=== Your goal ===
When the word "computer" shows up in a line of the records below, copy that line.

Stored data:

◇ ◇ ◇ ◇

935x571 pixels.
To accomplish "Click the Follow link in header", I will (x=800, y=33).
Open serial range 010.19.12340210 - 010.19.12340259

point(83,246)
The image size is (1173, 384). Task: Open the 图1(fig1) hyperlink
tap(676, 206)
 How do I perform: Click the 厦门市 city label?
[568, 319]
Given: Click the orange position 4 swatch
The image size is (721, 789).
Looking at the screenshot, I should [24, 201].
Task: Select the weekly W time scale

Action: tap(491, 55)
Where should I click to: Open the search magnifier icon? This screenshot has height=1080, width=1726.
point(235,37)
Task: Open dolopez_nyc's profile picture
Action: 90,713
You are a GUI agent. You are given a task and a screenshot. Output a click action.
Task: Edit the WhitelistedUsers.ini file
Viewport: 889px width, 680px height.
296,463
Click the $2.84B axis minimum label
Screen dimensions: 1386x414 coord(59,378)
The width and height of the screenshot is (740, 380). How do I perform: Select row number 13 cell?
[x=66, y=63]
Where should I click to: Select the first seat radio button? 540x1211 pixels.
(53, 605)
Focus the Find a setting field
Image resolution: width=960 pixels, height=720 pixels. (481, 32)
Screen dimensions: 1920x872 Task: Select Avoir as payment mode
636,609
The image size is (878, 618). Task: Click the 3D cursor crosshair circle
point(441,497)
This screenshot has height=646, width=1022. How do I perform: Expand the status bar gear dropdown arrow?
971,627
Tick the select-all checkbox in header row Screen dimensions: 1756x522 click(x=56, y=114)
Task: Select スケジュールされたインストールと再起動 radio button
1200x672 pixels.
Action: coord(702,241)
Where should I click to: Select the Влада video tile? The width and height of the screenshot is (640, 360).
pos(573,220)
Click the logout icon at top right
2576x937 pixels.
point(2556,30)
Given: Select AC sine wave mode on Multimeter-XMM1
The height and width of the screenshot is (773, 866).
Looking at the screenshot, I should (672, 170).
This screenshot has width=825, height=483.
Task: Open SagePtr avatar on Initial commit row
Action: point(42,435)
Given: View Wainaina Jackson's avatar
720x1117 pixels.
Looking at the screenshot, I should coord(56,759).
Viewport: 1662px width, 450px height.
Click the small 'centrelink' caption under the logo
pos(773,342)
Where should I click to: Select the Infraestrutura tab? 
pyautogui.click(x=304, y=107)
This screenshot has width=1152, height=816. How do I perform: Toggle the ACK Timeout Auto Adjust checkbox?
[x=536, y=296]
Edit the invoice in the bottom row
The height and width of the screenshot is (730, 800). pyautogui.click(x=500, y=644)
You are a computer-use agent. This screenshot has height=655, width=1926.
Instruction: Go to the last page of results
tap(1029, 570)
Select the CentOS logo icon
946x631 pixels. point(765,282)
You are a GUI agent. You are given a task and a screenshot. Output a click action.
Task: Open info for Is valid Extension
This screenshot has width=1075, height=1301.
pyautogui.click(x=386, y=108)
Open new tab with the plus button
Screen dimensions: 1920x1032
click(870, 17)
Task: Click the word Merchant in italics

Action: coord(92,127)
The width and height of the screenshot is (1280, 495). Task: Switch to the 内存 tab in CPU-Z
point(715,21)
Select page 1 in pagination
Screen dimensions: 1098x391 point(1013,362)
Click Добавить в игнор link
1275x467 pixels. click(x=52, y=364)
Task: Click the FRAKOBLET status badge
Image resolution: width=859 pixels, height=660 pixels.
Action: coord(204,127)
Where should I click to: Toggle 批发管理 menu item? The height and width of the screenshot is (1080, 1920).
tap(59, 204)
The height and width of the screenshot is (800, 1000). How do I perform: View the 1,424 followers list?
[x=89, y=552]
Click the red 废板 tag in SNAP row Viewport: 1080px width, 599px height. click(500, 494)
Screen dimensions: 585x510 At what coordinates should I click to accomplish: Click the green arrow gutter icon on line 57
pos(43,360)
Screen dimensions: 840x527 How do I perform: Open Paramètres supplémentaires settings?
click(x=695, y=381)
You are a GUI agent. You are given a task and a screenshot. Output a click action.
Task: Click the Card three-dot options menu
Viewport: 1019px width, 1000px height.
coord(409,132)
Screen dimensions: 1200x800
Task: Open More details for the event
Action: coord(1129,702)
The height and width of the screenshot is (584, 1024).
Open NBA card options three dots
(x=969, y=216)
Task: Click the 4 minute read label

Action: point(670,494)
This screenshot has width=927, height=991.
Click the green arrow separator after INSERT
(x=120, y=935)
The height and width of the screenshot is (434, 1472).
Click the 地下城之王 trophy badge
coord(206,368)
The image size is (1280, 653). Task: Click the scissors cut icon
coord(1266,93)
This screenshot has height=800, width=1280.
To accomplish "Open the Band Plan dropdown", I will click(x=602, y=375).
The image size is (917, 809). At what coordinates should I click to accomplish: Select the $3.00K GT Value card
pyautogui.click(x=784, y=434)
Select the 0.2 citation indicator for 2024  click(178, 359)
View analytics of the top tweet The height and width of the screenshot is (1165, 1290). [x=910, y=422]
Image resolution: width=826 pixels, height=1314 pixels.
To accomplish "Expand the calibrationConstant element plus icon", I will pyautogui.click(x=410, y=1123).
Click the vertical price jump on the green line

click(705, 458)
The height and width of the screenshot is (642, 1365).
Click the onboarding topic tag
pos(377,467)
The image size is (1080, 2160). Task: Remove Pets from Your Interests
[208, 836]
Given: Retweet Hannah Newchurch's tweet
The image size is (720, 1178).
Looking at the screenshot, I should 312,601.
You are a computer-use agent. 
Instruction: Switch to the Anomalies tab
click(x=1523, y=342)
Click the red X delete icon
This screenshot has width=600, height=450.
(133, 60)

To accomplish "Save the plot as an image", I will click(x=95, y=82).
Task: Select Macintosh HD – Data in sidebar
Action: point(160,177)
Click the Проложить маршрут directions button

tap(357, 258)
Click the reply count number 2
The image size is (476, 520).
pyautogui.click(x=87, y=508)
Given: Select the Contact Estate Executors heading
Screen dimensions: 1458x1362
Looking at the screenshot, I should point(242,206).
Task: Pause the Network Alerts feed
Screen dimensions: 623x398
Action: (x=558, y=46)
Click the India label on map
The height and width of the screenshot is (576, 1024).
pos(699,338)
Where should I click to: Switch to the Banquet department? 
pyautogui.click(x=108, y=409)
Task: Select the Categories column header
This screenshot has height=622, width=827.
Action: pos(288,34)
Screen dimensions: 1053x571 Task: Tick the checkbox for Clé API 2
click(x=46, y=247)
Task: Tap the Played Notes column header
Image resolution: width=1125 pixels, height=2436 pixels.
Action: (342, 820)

◇ ◇ ◇ ◇

=== Result for this task ===
You are a computer-use agent. This screenshot has height=655, width=1926.
You are a computer-use agent. 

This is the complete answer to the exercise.